Question

In Exercises 1-6, identify any extrema of the function by recognizing its given form or its form after completing the square. Verify your results by using the partial derivatives to locate any critical points and test for relative extrema. Use a computer algebra system to graph the function and label any extrema.$$g(x, y)=(x-1)^{2}+(y-3)^{2}$$

Answer

**step1 Understanding the Function and Extrema**

The problem asks us to find any "extrema" of the function $$g(x, y)=(x-1)^{2}+(y-3)^{2}$$. In mathematics, extrema refers to the maximum or minimum values that a function can achieve. Essentially, we are looking for the highest or lowest points on the graph of this function.

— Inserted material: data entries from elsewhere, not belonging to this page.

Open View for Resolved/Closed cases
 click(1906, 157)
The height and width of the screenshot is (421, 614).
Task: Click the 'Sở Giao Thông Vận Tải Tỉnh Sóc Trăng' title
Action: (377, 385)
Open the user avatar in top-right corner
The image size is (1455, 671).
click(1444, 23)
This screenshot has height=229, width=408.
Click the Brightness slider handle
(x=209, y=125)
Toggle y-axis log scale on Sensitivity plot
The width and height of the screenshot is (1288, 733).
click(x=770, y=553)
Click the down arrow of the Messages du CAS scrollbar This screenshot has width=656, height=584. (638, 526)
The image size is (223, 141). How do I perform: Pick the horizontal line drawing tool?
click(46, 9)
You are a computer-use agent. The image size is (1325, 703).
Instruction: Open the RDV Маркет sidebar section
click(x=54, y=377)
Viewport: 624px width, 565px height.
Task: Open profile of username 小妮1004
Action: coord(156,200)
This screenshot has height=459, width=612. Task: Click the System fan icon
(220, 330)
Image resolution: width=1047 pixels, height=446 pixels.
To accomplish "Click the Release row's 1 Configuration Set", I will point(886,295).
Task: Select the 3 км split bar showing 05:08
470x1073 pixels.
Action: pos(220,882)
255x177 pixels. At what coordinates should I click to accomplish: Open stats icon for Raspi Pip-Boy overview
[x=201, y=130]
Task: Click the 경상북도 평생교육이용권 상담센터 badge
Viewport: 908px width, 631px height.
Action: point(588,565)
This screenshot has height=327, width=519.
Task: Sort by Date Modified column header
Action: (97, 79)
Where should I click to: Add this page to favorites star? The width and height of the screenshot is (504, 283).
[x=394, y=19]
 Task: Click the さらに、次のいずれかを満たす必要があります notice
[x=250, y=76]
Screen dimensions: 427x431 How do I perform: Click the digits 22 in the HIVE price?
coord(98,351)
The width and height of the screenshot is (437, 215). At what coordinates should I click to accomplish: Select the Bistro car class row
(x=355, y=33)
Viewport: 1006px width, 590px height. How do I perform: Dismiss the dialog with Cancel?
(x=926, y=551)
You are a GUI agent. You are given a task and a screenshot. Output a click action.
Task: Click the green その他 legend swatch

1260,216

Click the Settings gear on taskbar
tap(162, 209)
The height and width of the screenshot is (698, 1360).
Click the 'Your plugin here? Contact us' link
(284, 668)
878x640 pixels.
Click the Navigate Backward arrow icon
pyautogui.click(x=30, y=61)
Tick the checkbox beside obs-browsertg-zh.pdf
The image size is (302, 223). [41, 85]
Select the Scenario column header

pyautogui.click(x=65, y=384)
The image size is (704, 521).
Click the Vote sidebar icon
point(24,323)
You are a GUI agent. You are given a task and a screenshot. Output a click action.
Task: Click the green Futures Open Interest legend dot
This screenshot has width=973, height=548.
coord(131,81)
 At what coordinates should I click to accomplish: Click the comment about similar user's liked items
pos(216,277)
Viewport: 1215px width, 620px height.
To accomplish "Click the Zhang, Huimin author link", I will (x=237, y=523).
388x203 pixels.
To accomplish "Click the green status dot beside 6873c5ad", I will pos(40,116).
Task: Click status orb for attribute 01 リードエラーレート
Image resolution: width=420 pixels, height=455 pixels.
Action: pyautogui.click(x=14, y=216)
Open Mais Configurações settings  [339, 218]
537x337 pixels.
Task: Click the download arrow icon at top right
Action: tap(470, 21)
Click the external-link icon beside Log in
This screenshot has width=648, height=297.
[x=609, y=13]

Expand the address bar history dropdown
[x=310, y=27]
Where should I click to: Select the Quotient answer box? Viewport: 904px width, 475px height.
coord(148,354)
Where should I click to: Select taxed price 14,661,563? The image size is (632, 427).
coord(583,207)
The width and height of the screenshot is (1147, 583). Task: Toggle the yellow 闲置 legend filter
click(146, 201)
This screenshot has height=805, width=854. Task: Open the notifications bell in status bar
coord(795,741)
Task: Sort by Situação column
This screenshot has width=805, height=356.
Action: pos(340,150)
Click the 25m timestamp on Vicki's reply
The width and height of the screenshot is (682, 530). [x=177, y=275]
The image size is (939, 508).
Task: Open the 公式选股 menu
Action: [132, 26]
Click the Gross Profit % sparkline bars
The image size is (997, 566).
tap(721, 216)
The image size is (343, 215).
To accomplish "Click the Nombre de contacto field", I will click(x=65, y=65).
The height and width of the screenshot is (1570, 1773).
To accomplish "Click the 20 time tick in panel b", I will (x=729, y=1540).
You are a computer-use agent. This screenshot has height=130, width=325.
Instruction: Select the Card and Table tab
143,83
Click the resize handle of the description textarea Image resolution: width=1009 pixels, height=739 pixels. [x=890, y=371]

The function consists of two parts added together: $$(x-1)^2$$ and $$(y-3)^2$$. Both of these parts involve squaring an expression. A fundamental property of real numbers is that when any real number is multiplied by itself (squared), the result is always non-negative. This means the result is either positive or zero; it can never be a negative number.

**step2 Analyzing Individual Squared Terms**

Let's analyze each squared term separately. For the first part, $$(x-1)^2$$, because it is a squared quantity, its value must always be greater than or equal to zero. We can write this as:

$$(x-1)^2 \geq 0$$

The smallest possible value for $$(x-1)^2$$ is 0. This minimum occurs precisely when the expression inside the parenthesis is zero. So, we need $$(x-1)$$ to be 0, which means that $$x$$ must be equal to 1.

Similarly, for the second part of the function, $$(y-3)^2$$, it is also a squared term, so its value must also always be greater than or equal to zero:

$$(y-3)^2 \geq 0$$

The smallest possible value for $$(y-3)^2$$ is 0. This occurs when the expression $$(y-3)$$ is zero, which means that $$y$$ must be equal to 3.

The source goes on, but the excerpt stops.